Potentially early or mild. A lactate slightly above 2 in a clinically improving patient with a clear source and stable hemodynamics is not the same beast as lactate 6 in shock. You still:
- Repeat lactate in a few hours to confirm it is trending down
- Continue appropriate antibiotics
- Keep a close eye on vitals and urine output
You may not need ICU or aggressive pressors, but you do not dismiss that first lactate as irrelevant.
5. When should I narrow antibiotics, and whose job is that?
Narrowing typically happens once you have:
- Culture results with susceptibilities, or
- Strong source clarification (e.g., uncomplicated pyelo in young woman, good response)
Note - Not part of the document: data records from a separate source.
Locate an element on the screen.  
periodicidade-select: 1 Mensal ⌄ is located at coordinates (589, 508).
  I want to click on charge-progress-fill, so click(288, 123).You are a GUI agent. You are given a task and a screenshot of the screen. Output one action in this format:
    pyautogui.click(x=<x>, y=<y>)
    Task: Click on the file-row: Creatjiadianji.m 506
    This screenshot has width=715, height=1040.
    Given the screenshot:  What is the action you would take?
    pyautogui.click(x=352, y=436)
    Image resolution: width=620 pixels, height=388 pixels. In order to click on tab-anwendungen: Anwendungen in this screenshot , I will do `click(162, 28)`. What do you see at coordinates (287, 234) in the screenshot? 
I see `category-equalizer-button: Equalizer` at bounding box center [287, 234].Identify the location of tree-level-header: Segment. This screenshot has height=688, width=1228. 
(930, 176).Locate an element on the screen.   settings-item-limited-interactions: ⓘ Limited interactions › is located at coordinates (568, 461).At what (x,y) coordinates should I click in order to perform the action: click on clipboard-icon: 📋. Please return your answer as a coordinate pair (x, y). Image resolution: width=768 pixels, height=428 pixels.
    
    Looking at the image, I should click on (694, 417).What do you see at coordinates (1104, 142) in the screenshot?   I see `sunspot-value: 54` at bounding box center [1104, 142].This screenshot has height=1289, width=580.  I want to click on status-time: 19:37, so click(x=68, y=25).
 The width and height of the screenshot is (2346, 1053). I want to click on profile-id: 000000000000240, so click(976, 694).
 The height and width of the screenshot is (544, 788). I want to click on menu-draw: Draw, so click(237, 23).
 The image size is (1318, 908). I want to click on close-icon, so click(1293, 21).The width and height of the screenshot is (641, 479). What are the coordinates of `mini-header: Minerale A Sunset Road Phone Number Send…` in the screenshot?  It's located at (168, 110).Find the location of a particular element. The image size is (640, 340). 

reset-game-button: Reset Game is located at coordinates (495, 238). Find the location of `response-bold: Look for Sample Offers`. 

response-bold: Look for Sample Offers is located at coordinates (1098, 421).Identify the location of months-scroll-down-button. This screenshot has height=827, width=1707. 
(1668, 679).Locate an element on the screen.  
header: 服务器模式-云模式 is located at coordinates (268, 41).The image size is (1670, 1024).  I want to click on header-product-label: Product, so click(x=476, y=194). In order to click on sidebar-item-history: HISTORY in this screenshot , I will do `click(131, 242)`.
In practice, it is everyone’s job, but on call you rarely de‑escalate in the first 6–12 hours unless it is obviously wrong (e.g., documented anaphylaxis to penicillin and someone just ordered Zosyn). The primary team on rounds the next morning should always ask: “Can we narrow?” You, on call at 3 am, should prioritize adequate initial coverage, then leave fine‑tuning for daytime if the patient is stable.
6. How do I handle a borderline case where the EHR fires a “sepsis alert,” but I am not convinced?
You treat the patient, not the algorithm. That said, blowing off every alert is lazy. For a borderline case:
- Go to bedside and assess “sick or not sick”
- Check vitals trend and labs
- Look for a plausible infectious source
If they look well, have soft but stable vitals, and no solid source, you can reasonably document: “Sepsis alert fired; patient assessed at bedside, currently hemodynamically stable without evidence of organ dysfunction; will monitor closely and repeat labs.” Then you actually monitor closely. But the moment their clinical picture shifts from “fine” to “sick,” you stop arguing with the computer and start the real sepsis workup and bundle.
Key Takeaways
- Sepsis care on call is about speed plus structure: recognize, say “sepsis,” fire the bundle, then reassess.
- Fluids + early broad‑spectrum antibiotics + early escalation to ICU/pressors when needed will save more lives than any clever nuance.
- Your bedside judgment and willingness to act decisively matter more at 2 am than the exact wording of the guideline; run a clear mental script and you will not freeze when it counts.